The group mostly gave solid renditions of the compositions they presented. Not bad, but not outstanding either. There was a theme intended to tie all the selections together, to give meaning to them collectively, but it wasn’t always clear what the connections were, other than they all were released in the same year. The musicianship was a little flavorless, as well.
The more I thought about the concert, the more I wanted to pick it apart. At the same time, it didn’t feel right to throw icy water on everything. What purpose would be served?
This is the uncomfortable quandary reviewers often find themselves in when a play or performance is well intentioned, but the result is just mid, as today’s kids like to call something that’s nothing special.
It’s easy to heap praise on a terrific show or on a star who knocks it out of the park. “Sensational!” ”Hilarious!” “Don’t miss it!” The acclamations flow from the keyboard effortlessly, like an automatic tennis ball machine gone rogue.

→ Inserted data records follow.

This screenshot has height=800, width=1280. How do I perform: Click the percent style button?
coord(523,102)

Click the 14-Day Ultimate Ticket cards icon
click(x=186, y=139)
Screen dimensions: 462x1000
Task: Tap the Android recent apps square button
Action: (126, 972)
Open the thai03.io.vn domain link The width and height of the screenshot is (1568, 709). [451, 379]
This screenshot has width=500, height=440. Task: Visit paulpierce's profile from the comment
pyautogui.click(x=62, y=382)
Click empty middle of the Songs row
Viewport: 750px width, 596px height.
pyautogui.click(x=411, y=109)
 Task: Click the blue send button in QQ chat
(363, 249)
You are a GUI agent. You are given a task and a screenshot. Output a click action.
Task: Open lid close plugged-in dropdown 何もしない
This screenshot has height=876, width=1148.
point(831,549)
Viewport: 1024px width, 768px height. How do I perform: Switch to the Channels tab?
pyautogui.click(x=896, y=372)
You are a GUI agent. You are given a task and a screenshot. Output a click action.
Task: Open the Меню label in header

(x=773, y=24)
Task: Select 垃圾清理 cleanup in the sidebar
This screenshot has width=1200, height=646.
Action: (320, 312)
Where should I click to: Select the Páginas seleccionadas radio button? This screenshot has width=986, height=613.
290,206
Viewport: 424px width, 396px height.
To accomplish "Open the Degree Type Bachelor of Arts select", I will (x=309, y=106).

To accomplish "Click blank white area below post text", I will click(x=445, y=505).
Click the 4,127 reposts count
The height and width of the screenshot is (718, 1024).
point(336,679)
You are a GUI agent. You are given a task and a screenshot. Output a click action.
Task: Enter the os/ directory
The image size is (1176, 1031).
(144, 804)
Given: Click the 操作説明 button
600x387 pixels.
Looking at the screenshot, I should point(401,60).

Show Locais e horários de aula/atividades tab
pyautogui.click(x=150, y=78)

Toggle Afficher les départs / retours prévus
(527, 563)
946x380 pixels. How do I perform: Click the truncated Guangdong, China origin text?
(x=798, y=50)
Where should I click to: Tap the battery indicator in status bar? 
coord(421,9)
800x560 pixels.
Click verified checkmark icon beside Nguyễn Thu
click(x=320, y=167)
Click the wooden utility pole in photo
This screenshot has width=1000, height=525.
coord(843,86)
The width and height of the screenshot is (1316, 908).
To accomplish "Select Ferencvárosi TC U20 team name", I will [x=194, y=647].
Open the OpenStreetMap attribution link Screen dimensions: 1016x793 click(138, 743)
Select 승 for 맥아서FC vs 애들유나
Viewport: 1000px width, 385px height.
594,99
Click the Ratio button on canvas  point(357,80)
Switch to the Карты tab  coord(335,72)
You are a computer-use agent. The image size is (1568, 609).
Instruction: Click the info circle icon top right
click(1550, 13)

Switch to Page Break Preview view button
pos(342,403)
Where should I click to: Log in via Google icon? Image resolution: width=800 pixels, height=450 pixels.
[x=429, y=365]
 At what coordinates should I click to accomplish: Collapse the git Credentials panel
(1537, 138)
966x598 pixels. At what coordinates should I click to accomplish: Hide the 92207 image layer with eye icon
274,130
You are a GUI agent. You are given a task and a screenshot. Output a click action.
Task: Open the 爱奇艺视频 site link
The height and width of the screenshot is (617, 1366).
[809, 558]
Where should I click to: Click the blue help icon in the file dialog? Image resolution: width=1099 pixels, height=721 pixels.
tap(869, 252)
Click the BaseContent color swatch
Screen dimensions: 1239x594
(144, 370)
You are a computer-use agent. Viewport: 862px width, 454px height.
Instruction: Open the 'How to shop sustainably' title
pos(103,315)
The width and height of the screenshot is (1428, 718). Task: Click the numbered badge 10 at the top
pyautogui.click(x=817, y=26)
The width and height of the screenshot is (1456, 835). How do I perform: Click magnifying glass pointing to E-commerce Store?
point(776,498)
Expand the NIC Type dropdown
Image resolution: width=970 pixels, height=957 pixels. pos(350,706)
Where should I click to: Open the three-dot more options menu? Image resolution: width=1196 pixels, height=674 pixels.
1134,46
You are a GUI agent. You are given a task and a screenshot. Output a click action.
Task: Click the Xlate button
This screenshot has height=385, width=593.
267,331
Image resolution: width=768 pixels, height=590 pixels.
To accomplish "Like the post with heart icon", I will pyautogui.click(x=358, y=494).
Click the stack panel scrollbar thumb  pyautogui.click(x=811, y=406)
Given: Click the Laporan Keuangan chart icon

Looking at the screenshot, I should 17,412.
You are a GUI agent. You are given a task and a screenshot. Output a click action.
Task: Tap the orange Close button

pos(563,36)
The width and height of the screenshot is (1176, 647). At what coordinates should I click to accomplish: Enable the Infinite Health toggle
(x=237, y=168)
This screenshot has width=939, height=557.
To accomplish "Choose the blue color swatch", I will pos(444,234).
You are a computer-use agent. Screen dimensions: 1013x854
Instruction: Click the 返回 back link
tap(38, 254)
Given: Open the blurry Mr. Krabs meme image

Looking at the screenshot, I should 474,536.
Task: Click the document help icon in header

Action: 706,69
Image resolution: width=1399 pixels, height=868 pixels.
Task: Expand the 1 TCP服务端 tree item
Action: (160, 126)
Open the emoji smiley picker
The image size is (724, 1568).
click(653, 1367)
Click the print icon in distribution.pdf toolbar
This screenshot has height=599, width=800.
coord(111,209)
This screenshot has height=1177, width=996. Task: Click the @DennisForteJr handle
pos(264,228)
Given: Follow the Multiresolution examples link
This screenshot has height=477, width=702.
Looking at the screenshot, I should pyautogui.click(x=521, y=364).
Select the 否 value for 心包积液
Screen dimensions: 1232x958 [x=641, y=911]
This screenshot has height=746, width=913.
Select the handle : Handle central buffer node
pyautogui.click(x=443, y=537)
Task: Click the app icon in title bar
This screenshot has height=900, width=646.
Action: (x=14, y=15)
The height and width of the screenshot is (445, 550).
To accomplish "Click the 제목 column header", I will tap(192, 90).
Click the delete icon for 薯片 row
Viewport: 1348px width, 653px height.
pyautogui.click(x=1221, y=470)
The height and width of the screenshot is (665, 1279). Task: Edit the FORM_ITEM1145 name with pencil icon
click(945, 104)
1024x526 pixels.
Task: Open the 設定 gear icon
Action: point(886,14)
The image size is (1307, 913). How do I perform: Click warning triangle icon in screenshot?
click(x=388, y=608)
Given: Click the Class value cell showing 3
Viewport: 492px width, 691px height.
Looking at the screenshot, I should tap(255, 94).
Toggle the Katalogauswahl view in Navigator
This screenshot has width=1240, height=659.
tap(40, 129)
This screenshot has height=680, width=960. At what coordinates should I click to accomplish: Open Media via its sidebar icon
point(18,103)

It is the will of God that we must have critics, and missionaries, and congressmen, and humorists, and we must bear the burden. – Mark Twain
It’s equally easy to take pot shots at a terrible production. When Dorothy Parker wrote her famous line, “Miss Hepburn runs the gamut of emotions from A to B,” she wasn’t offering constructive criticism, she wanted only to be funny – and nasty – as did John Mason Brown when he pronounced that, as Cleopatra, Tallulah Bankhead ''barged down the Nile and sank.''
Some critics – I’m one of them – were merciless in their ridicule of the revival of Oklahoma that played here last year. The creators of that production made a deliberate decision to turn it into something it isn’t and never will be. Theirs was a sour and brazen deconstruction of a sentimental story, beloved for generations precisely because it is corny, conventional, and comfortable.
When audacity like that rears its avant-garde head, those doing the dirty work had better be prepared to take a few hits. In a situation like this, a critic will feel justified in going for the jugular. In fact, the critic may not be able to resist.
Yes, showing restraint, offering thoughtful, measured criticism may be the high road that critics should take, but going low is a lot more fun. We all have our failings, which is to say that, contrary to popular belief, even drama reviewers are people, too.